Oct. 28 (Bloomberg) -- European Union Financial Services Commissioner Michel Barnier will meet with U.S. officials this week in a bid to avoid clashes with American regulators over new rules for commodities and derivatives trading.
Barnier will have two meetings with Gary Gensler, the U.S. Commodities and Futures Trading Commission chairman, and is scheduled to spend part of the six-day trip at the Chicago Mercantile Exchange. He’ll also meet with U.S. Treasury Secretary Timothy F. Geithner for talks on global capital requirements.
The EU is planning an overhaul of derivatives rules and has proposed fines for traders that don’t report details of their contracts and measures to force more transactions through central clearinghouses. The U.S. in July adopted the Dodd-Frank Act, which gave Gensler’s agency the ability to establish rules governing the $615 trillion over-the-counter derivatives market.
The EU is concerned that tougher U.S. rules “could lead to regulatory arbitrage,” Eddy Wymeersch, the former chairman of the Committee of European Securities Regulators, said in a telephone interview. “Would we want a situation where all derivatives trading in Europe would come from the U.S.? I don’t think so.”
Barnier has said the EU rules may seek to crack down on options trading and the build-up of large positions that lead to volatility.
Wheat traded in Chicago, a global benchmark, almost doubled in price between July and September as a drought in Russia, flooding in Canada and parched fields in Kazakhstan and the European Union, ruined crops.
Dacian Ciolos, the EU’s agriculture commissioner, said the price spike was “disproportionate” at the time and blamed market speculation.
There is “anger” in Europe directed at “people who are prepared to abuse the commodities market with hyper-speculation,” Barnier said in a speech in Brussels last month. “In my view it’s scandalous.”
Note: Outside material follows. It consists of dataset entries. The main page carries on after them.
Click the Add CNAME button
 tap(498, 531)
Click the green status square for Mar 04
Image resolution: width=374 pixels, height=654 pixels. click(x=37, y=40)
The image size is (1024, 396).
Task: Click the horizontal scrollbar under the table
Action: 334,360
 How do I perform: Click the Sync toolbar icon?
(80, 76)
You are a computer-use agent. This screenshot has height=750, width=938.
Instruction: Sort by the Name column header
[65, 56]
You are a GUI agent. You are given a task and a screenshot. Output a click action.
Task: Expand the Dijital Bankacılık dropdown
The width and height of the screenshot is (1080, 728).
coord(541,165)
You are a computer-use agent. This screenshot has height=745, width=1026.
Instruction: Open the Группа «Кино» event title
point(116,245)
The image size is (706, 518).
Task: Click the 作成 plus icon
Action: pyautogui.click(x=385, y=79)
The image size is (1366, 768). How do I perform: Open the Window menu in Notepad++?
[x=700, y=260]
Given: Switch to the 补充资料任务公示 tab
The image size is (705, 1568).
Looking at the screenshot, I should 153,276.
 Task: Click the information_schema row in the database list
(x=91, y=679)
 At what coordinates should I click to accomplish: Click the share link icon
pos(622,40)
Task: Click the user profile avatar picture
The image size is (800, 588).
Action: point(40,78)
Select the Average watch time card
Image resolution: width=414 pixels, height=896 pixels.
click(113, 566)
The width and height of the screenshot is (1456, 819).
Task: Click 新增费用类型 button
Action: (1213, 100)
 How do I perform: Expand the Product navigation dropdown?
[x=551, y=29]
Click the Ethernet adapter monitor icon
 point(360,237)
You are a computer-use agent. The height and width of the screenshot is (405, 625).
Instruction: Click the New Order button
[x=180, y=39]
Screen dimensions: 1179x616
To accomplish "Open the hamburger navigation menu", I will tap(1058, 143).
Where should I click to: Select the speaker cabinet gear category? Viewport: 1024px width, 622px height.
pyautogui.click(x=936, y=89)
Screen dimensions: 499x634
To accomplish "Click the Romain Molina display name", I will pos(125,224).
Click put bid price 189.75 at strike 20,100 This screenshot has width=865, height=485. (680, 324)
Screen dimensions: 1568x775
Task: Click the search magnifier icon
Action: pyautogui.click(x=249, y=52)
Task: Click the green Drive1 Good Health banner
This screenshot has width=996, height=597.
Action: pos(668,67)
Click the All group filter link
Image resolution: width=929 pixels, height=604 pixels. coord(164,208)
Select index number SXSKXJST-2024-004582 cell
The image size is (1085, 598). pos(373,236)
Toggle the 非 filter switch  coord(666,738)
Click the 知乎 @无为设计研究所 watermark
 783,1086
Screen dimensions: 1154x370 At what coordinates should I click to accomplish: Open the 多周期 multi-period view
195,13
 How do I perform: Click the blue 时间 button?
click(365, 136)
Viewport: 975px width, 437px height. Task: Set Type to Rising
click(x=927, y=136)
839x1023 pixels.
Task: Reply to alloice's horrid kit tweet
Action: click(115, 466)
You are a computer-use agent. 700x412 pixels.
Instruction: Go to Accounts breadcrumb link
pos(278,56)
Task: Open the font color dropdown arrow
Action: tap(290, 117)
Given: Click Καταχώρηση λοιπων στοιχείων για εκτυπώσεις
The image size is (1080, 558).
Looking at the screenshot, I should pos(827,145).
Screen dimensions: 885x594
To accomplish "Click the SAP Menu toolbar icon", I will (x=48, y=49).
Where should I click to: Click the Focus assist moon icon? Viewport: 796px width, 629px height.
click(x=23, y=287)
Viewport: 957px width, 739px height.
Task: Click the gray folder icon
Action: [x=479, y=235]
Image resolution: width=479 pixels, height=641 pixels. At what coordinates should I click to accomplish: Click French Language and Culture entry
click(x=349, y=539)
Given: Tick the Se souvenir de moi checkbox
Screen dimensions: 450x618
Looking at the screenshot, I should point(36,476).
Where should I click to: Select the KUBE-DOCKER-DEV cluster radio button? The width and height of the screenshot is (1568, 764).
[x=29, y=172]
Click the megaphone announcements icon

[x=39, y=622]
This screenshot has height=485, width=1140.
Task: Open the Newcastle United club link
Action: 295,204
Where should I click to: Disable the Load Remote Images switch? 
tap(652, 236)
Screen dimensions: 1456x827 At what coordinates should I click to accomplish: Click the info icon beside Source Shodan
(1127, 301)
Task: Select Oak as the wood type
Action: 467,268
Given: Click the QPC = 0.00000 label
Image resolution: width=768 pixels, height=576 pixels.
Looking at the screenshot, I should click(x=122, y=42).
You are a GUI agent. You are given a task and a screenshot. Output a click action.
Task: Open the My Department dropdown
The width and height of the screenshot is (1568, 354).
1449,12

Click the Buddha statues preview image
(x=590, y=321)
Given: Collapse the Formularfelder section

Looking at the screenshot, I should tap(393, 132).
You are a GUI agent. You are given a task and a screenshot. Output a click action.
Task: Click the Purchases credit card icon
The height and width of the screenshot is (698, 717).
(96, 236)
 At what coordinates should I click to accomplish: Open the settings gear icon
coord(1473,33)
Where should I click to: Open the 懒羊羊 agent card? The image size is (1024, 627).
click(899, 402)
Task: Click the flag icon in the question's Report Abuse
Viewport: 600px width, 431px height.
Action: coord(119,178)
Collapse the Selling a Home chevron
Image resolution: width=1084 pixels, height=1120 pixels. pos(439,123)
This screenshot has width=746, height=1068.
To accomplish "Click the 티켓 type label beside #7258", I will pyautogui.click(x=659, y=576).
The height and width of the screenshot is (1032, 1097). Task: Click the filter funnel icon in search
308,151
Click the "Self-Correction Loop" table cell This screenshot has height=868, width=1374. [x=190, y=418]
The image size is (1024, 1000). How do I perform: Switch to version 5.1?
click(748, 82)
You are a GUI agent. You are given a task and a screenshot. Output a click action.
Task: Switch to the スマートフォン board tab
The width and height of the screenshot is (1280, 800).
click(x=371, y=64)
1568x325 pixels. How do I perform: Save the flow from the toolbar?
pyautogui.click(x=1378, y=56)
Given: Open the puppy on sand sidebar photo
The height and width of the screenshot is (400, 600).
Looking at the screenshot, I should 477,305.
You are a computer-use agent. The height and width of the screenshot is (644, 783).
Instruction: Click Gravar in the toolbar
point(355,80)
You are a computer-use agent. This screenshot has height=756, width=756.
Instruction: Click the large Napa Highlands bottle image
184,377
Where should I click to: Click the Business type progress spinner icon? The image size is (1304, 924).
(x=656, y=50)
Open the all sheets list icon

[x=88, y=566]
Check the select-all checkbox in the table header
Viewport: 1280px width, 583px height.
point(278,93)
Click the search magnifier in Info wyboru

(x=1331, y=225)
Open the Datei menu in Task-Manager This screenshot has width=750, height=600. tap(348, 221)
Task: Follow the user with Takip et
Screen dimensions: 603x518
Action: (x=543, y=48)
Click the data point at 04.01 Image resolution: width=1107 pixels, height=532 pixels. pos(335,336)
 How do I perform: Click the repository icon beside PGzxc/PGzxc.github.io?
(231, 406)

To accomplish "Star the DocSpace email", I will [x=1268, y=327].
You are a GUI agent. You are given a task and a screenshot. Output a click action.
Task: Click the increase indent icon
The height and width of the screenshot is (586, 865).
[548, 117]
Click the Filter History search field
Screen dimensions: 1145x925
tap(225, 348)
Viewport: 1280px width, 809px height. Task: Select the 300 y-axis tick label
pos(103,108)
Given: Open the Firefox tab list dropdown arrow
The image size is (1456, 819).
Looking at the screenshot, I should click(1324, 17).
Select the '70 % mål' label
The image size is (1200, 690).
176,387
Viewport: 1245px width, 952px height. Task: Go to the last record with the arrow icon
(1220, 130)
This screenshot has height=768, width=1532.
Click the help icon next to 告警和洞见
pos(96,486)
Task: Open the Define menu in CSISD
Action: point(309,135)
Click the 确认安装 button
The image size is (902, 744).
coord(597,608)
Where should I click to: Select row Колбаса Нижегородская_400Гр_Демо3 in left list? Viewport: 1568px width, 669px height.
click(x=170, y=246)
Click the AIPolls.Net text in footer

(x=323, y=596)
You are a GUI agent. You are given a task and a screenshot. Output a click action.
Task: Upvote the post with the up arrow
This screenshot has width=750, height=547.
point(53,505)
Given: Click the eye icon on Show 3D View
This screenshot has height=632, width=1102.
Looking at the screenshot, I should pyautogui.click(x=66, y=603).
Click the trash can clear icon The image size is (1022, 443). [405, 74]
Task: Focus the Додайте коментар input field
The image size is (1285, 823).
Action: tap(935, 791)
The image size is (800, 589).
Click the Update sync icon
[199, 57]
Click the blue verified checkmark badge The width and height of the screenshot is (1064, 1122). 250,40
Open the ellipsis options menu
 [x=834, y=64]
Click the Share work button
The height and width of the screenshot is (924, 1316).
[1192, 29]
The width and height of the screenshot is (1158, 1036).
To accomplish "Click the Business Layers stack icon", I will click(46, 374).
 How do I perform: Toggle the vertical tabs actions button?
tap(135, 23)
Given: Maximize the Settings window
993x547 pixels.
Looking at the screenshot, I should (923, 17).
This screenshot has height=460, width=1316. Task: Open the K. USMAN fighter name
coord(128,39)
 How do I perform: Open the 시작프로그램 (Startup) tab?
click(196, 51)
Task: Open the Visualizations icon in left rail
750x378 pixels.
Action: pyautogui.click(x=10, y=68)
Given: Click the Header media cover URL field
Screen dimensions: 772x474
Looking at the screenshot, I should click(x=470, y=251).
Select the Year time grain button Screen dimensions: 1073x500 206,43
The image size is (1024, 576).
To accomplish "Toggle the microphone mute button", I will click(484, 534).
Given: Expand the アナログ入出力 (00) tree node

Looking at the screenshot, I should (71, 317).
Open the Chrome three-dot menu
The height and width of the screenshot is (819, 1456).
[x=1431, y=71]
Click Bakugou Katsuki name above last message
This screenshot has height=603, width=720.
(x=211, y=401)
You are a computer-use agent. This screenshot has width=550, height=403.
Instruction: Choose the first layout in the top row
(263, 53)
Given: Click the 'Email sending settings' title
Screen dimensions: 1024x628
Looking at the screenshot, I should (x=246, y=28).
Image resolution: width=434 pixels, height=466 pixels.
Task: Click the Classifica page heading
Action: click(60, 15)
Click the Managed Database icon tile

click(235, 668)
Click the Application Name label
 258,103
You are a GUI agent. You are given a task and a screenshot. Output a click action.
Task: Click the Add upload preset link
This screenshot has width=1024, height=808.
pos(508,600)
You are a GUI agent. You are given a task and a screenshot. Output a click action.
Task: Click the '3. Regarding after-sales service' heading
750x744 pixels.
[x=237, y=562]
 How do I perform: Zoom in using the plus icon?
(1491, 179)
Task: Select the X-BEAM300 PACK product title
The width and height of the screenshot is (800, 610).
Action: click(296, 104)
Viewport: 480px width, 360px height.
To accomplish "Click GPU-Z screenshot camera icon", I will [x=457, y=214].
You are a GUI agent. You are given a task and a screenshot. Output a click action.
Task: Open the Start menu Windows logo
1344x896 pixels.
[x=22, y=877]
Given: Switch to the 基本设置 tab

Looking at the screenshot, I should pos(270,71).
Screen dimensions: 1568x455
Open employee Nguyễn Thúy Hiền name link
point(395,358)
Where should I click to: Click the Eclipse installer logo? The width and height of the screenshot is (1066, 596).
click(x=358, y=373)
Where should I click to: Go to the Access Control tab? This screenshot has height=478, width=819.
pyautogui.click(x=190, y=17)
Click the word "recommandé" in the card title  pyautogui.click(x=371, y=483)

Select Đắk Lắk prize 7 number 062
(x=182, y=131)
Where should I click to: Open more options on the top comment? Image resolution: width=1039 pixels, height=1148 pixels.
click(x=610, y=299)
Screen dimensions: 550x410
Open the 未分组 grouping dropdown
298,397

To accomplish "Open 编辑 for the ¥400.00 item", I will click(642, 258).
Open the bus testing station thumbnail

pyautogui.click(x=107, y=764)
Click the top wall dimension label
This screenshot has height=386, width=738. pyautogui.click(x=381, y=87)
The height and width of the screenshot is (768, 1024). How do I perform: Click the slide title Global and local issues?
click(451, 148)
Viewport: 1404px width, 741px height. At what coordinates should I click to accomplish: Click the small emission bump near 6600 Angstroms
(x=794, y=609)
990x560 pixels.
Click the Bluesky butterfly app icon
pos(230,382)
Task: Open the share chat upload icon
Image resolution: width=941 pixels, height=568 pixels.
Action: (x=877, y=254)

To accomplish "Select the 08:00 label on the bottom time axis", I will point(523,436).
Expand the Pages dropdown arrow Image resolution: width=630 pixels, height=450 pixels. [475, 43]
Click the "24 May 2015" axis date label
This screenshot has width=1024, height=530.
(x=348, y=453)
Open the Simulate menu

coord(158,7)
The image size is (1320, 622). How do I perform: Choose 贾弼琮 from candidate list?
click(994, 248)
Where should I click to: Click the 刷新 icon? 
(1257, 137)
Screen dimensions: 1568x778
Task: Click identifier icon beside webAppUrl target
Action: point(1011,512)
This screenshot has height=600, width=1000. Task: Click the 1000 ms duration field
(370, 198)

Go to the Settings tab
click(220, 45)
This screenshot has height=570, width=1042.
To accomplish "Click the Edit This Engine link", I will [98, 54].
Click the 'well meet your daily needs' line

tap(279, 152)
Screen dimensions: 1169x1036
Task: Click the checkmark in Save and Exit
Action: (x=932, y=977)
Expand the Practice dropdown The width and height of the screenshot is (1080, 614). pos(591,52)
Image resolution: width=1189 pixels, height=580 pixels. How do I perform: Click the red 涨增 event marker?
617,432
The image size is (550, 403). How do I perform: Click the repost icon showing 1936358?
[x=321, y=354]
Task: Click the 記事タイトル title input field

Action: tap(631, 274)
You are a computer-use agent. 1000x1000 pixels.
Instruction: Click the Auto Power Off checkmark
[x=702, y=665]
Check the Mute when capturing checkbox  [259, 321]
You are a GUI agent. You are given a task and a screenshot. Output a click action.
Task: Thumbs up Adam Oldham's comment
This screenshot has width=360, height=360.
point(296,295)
Barnier is also reviewing the 27-nation bloc’s Markets in Financial Instruments Directive, or Mifid, as part of a wider overhaul of financial regulation following the worst financial crisis since the Great Depression. The European Commission is scheduled to make a full legislative proposal by March.
“During the financial reform debate in the U.S. there was considerable discussion about the role of speculation,” Steve Hinkson, director of communications for the Managed Funds Association in the U.S. said in a telephone interview. “Our view is that speculation, in and of itself, isn’t pejorative.”
Potential for Abuse
The “potential for abuse in markets” can be reduced by increasing transparency and “other measures, like centralized clearing and segregation of collateral,” Hinkson said.
Barnier’s first visit in May was aimed at harmonizing financial regulation between the U.S. and EU on bank supervision, capital requirements and hedge funds.
Barnier also plans to meet with Geithner and Federal Reserve Chairman Ben S. Bernanke during the trip which starts today and includes stops in New York and Washington, according to the EU’s website.
Barnier must use the visit to secure commitments from the U.S. that it will implement bank capital rules agreed last month by the Basel Committee on Banking Supervision, Othmar Karas, the European Parliament’s chief lawmaker on Basel issues, said in an interview.
“We have to find an agreement with the U.S. on a common implementation date,” Karas said. European banks won’t have a “level playing field” if the U.S. doesn’t implement the rules, Karas said.
Geithner and Barnier agreed that tougher bank regulation should lead to “broadly equivalent outcomes” on both continents following the European commissioner’s last visit to Washington.